Work to complete: Please convert the rows from the line containing "1024x854 pixels." through the line containing "tap(359, 221)", both included, into a numbered list, leaving out any blank lines.

-- begin Data rows --

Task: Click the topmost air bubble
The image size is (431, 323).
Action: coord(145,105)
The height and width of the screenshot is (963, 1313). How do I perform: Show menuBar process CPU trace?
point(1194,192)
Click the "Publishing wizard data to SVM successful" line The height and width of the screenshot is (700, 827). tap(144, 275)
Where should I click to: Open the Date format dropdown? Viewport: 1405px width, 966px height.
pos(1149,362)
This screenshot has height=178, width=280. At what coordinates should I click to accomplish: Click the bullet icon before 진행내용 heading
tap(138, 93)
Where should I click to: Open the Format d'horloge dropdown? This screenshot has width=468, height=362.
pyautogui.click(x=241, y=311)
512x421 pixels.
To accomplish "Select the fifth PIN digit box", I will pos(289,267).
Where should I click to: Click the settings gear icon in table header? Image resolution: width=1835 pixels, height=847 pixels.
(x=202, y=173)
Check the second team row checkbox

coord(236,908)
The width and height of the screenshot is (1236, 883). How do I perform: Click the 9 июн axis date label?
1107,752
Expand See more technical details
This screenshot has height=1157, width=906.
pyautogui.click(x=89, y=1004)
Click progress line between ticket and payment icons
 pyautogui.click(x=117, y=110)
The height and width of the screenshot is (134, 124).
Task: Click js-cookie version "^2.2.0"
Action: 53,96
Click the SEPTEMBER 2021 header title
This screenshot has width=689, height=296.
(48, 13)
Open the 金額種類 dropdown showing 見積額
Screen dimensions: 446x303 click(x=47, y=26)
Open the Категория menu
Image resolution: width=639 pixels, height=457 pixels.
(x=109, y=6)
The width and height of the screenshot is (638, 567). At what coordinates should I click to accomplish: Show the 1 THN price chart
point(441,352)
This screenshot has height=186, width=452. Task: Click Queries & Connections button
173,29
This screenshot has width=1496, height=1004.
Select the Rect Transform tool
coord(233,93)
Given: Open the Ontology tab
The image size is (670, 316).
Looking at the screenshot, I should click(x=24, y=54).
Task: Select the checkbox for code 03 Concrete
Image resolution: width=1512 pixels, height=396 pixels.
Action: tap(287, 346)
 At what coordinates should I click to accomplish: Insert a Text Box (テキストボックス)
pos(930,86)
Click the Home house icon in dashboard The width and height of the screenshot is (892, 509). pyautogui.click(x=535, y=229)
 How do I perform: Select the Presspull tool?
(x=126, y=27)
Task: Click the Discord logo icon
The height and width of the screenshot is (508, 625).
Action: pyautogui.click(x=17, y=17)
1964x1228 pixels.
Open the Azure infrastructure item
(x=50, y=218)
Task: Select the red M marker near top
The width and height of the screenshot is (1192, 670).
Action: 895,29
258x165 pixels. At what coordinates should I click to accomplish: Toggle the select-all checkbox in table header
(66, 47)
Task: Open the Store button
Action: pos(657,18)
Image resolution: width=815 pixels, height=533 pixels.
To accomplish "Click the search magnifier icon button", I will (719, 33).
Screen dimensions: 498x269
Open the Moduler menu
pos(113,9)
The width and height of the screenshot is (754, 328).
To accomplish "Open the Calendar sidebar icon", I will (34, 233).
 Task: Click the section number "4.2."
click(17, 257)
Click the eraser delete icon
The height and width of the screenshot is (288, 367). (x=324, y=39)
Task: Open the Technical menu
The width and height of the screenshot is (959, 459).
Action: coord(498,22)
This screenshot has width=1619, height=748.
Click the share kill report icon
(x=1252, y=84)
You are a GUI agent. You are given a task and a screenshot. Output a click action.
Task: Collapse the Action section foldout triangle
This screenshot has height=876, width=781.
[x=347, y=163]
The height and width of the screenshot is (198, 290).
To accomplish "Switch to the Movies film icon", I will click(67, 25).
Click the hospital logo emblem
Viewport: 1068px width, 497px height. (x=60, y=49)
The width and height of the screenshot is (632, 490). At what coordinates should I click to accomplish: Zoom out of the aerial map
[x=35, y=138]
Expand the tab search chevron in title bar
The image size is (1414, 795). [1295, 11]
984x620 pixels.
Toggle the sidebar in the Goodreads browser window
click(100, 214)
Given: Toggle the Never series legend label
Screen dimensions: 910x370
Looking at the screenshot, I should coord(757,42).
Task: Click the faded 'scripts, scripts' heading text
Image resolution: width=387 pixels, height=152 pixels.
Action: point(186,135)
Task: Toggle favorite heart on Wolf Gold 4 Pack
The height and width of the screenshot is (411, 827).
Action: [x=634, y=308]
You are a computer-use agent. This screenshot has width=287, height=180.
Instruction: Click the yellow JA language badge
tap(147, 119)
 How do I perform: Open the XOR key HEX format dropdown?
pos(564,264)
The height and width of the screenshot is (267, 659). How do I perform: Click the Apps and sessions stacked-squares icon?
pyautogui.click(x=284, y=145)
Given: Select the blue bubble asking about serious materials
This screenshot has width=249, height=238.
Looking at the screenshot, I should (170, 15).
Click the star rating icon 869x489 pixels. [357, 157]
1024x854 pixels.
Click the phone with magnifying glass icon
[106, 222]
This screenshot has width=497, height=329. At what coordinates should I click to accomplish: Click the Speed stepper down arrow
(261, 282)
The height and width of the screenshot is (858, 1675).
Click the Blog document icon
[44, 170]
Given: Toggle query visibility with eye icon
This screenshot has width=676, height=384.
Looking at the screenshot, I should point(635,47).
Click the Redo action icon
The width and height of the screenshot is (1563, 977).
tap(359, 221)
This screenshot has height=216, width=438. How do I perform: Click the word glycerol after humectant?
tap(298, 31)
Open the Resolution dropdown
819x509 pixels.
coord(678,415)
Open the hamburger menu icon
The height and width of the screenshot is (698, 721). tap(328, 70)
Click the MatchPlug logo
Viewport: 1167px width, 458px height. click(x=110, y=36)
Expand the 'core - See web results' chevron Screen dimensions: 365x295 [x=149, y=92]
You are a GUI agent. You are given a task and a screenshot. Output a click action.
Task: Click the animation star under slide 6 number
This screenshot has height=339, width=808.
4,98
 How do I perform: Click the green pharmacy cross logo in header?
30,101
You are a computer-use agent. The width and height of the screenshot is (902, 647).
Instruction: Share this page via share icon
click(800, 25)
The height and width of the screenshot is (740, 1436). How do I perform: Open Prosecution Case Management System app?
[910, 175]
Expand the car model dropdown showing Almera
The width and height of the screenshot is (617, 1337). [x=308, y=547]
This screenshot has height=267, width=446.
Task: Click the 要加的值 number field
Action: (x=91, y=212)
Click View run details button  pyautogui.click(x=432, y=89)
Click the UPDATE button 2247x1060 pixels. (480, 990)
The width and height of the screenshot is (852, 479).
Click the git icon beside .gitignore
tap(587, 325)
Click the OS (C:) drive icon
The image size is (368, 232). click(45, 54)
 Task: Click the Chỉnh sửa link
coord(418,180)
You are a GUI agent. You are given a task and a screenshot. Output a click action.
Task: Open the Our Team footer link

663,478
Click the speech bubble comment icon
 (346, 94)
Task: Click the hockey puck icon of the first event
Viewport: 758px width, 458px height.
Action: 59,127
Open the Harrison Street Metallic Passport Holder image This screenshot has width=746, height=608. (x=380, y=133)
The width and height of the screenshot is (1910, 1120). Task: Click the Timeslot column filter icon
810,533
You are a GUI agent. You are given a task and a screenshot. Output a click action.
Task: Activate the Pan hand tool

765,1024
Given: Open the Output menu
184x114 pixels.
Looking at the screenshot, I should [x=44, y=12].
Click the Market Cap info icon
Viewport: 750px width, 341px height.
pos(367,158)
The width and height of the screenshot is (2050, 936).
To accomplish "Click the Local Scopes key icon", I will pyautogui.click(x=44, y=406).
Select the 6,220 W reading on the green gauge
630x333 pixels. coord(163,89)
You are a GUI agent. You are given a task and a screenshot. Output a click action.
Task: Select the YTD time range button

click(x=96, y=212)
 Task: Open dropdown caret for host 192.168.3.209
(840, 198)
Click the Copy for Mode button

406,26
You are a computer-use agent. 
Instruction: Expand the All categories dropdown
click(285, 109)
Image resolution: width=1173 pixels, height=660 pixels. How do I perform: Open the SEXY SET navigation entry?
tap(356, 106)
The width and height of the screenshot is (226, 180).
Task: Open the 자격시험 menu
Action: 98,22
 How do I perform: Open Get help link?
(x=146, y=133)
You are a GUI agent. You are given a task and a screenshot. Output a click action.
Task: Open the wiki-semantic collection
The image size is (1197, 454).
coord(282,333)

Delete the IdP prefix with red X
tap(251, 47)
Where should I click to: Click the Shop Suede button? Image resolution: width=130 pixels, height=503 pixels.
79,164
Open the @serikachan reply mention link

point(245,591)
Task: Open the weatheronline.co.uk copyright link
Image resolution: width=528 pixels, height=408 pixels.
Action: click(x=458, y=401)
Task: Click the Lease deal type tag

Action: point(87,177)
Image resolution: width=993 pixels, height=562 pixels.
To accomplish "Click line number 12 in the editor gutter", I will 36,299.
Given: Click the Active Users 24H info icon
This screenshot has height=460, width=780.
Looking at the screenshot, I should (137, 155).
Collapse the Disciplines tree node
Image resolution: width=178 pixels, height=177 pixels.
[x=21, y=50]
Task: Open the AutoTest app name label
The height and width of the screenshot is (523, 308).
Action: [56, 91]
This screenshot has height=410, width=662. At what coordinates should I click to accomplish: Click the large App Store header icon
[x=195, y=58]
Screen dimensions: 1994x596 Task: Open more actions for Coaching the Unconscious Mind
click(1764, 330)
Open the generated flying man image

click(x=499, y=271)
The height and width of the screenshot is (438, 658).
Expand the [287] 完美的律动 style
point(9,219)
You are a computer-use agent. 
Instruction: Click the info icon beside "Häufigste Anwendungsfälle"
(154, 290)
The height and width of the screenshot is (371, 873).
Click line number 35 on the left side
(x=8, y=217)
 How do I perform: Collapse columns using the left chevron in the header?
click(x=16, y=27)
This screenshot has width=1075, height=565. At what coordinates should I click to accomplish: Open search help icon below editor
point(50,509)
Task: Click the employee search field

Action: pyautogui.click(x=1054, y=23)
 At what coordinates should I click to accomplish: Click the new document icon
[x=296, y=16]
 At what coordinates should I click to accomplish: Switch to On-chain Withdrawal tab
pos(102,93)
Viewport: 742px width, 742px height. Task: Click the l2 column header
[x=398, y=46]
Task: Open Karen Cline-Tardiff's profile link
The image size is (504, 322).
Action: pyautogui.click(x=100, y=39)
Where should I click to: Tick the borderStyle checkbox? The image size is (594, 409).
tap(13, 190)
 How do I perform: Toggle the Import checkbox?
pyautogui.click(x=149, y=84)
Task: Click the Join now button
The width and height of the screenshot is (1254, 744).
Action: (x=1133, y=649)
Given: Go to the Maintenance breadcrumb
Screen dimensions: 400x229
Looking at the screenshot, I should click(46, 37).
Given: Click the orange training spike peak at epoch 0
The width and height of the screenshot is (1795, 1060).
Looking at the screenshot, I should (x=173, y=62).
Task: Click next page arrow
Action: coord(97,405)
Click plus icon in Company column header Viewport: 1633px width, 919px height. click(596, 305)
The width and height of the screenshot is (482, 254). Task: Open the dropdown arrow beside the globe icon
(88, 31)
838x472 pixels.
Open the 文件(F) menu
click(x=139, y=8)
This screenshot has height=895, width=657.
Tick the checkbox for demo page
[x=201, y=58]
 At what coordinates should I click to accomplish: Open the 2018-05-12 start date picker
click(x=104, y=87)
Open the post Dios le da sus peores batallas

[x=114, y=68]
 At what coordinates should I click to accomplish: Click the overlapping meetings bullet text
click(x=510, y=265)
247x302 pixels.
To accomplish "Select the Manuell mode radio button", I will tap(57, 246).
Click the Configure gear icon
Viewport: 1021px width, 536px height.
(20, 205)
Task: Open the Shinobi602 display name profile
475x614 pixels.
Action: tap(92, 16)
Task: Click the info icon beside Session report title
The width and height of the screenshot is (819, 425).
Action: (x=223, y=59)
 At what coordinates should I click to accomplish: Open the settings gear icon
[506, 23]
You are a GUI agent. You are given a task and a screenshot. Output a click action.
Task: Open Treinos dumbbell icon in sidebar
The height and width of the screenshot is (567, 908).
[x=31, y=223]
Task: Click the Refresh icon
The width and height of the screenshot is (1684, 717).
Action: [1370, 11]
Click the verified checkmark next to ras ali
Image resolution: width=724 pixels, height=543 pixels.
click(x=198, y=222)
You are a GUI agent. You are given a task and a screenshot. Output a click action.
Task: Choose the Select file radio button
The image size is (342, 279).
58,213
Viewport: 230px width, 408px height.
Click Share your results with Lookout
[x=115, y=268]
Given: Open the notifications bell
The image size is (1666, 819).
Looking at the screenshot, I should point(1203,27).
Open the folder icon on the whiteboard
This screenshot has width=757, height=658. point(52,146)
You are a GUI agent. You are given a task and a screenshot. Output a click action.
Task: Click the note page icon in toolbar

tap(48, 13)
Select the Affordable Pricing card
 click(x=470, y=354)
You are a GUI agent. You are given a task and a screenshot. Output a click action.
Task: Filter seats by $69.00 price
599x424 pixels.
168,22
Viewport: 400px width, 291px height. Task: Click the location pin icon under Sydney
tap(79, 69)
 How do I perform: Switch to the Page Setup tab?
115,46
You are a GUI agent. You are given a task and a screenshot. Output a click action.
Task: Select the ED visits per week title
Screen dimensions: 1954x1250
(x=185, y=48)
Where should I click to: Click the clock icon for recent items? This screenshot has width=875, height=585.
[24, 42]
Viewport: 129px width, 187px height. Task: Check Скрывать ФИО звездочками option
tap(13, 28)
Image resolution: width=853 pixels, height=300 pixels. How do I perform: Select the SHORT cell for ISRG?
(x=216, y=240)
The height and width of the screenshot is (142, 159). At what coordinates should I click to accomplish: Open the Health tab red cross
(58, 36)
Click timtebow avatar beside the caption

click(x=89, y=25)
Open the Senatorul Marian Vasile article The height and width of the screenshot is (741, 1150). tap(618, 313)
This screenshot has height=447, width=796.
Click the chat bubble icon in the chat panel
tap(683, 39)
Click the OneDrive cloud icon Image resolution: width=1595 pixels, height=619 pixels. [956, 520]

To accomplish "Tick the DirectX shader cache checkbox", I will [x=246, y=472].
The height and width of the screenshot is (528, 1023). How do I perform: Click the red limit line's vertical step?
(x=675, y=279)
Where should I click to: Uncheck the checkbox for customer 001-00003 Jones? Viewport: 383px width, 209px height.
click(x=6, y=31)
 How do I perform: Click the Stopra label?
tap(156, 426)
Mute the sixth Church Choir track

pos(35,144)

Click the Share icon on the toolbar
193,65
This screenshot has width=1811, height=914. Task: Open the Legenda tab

-- end Data rows --

Solved problem:
1. 1024x854 pixels.
2. Click the phone with magnifying glass icon
3. [106, 222]
4. This screenshot has width=497, height=329. At what coordinates should I click to accomplish: Click the Speed stepper down arrow
5. (261, 282)
6. The height and width of the screenshot is (858, 1675).
7. Click the Blog document icon
8. [44, 170]
9. Given: Toggle query visibility with eye icon
10. This screenshot has width=676, height=384.
11. Looking at the screenshot, I should point(635,47).
12. Click the Redo action icon
13. The width and height of the screenshot is (1563, 977).
14. tap(359, 221)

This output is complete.